Factor out the greatest common factor, which is 3, from each term of the polynomial. This simplifies the expression inside the parentheses, making it easier to factor further.

$$3(x^2 - 11x + 18)$$

**step3 Factor the quadratic trinomial**

Now, we need to factor the quadratic trinomial inside the parentheses, which is $$x^2 - 11x + 18$$. We are looking for two numbers that multiply to 18 (the constant term) and add up to -11 (the coefficient of the x-term).
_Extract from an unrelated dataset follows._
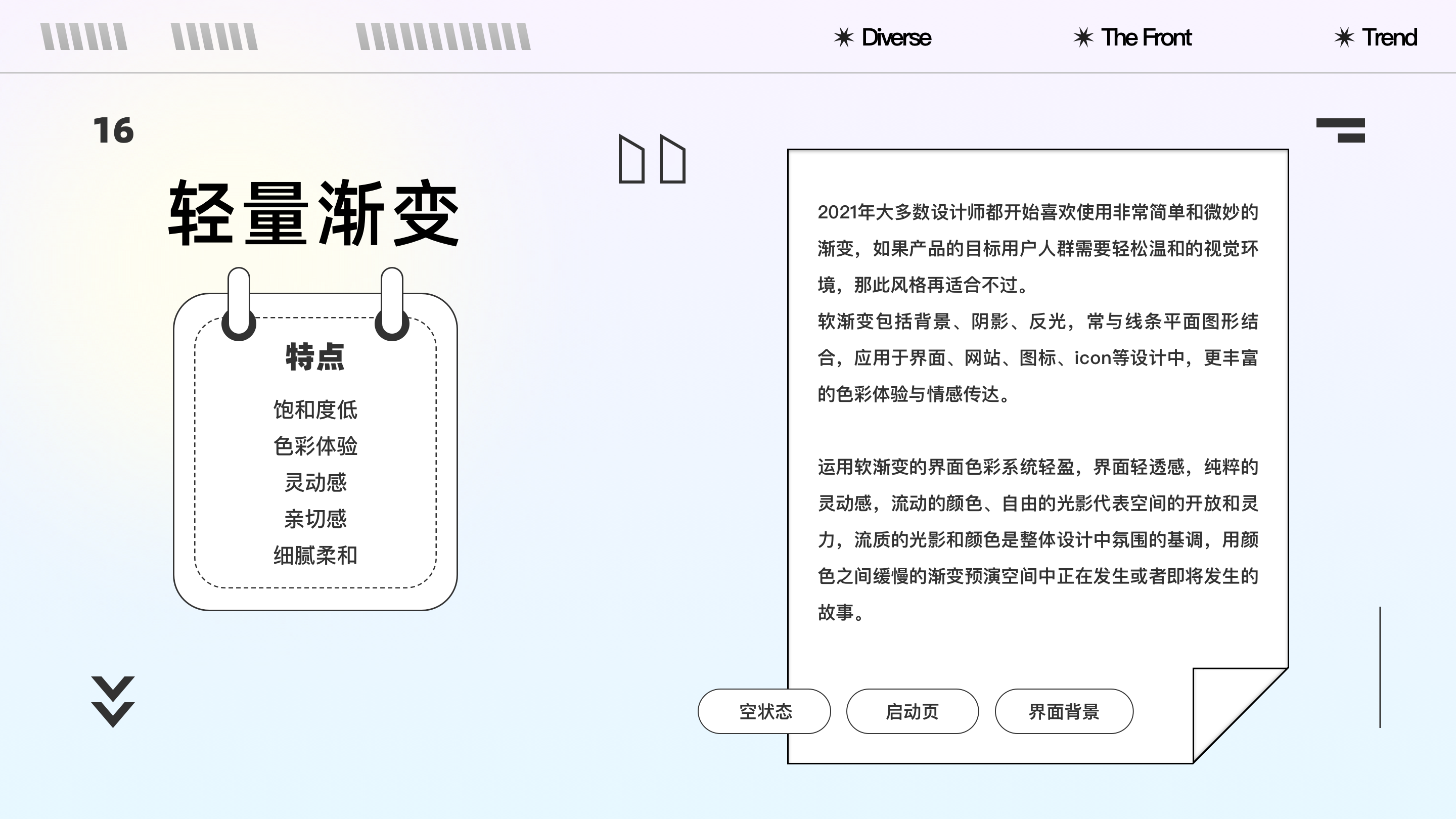This screenshot has height=819, width=1456.
Task: Click the 特点 card heading
Action: [x=315, y=356]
Let these two numbers be p and q.
We need to find p and q such that:

$$p \times q = 18$$

$$p + q = -11$$

By checking factors of 18, we find that -2 and -9 satisfy both conditions because $$(-2) \times (-9) = 18$$ and $$(-2) + (-9) = -11$$.
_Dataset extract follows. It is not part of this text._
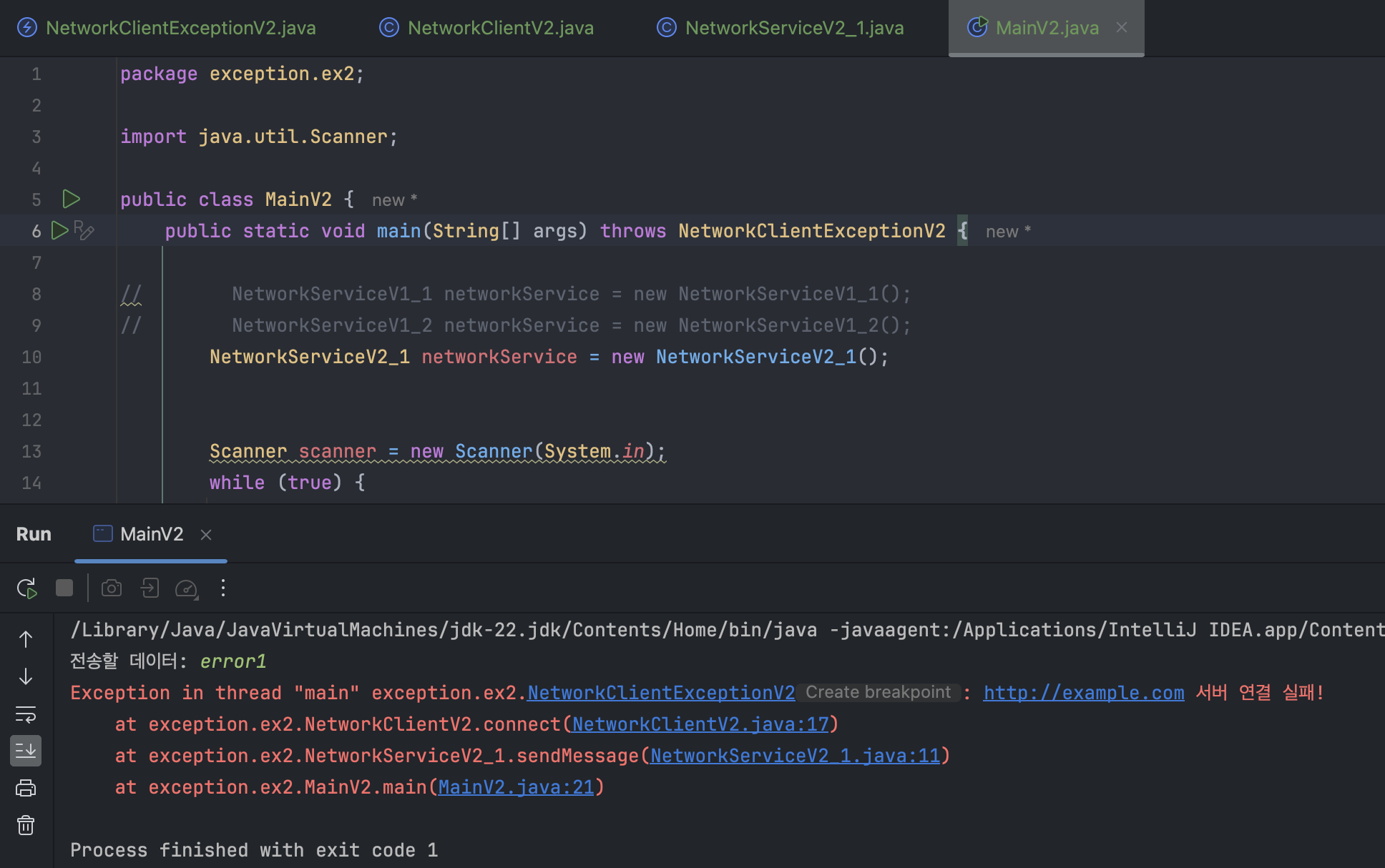Click the Rerun MainV2 icon
This screenshot has height=868, width=1385.
coord(26,588)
So, the trinomial can be factored as:

$$(x - 2)(x - 9)$$

**step4 Write the completely factored expression**

Combine the common factor that was factored out in Step 2 with the factored trinomial from Step 3 to get the completely factored form of the original expression.

$$3(x - 2)(x - 9)$$

Alternative answer

Answer: $3(x-2)(x-9)$ Explain
This is a question about factoring polynomials, especially finding the greatest common factor and factoring trinomials . The solving step is:

1. First, I looked at all the numbers in the problem: 3, -33, and 54. I noticed that all of them can be divided by 3. So, I pulled out the 3 from each part!
$3x^2 - 33x + 54 = 3(x^2 - 11x + 18)$
2. Next, I focused on the part inside the parentheses: $x^2 - 11x + 18$. I needed to find two numbers that would multiply to get 18 (the last number) and add up to get -11 (the middle number with the 'x').
3. I thought about pairs of numbers that multiply to 18:
* 1 and 18 (add up to 19)
* 2 and 9 (add up to 11)
* 3 and 6 (add up to 9)
Since my middle number is -11, and the last number is positive 18, I knew both numbers had to be negative.
* -1 and -18 (add up to -19)
* -2 and -9 (add up to -11) - This is it!
* -3 and -6 (add up to -9)
4. So, the $x^2 - 11x + 18$ part factors into $(x - 2)(x - 9)$.
5. Finally, I put the 3 that I took out at the very beginning back with the factored part.
My final answer is $3(x-2)(x-9)$.

Alternative answer

Answer:
$3(x - 2)(x - 9)$

Explain
This is a question about factoring things out of math expressions, kind of like breaking a big number into smaller ones that multiply together. . The solving step is:

1. **Find the common helper:** I first looked at all the numbers in the problem: 3, -33, and 54. I noticed that 3 goes into all of them! It's like a common "helper" for all those numbers.
So, I pulled out the 3 from each part:
$3x^2 - 33x + 54 = 3(x^2 - 11x + 18)$

2. **Break down the middle part:** Now I had $x^2 - 11x + 18$ inside the parentheses. This is like a puzzle! I needed to find two numbers that, when you multiply them, give you 18 (the last number), and when you add them, give you -11 (the middle number).
I thought about pairs of numbers that multiply to 18:
* 1 and 18 (sum is 19)
* 2 and 9 (sum is 11)
* 3 and 6 (sum is 9)
Since I needed the sum to be negative (-11) but the product positive (18), I knew both numbers had to be negative.
* -1 and -18 (sum is -19)
* -2 and -9 (sum is -11) - Bingo! This is the pair!

3. **Put it all together:** So, the $x^2 - 11x + 18$ part can be written as $(x - 2)(x - 9)$.
Then, I just put the 3 I pulled out earlier back in front of everything:
$3(x - 2)(x - 9)$
And that's the whole thing factored!

Alternative answer

Answer: $3(x-2)(x-9)$ Explain
This is a question about factoring quadratic expressions . The solving step is:

First, I looked at the numbers in the expression: 3, -33, and 54. I noticed that all of them can be divided by 3! So, I pulled out the 3 as a common factor:
$3x^2 - 33x + 54 = 3(x^2 - 11x + 18)$

Next, I needed to factor the part inside the parentheses: $x^2 - 11x + 18$. I need to find two numbers that multiply to 18 (the last number) and add up to -11 (the middle number's coefficient).
I thought about pairs of numbers that multiply to 18:
* 1 and 18
* 2 and 9
* 3 and 6

Since the middle number is negative (-11) and the last number is positive (18), both of my numbers have to be negative.
* -1 and -18 (add up to -19, nope!)
* -2 and -9 (add up to -11, YES!)
* -3 and -6 (add up to -9, nope!)

So, the two numbers are -2 and -9. This means I can write the part in the parentheses as $(x-2)(x-9)$.

Putting it all together with the 3 I pulled out at the beginning, the final factored expression is $3(x-2)(x-9)$.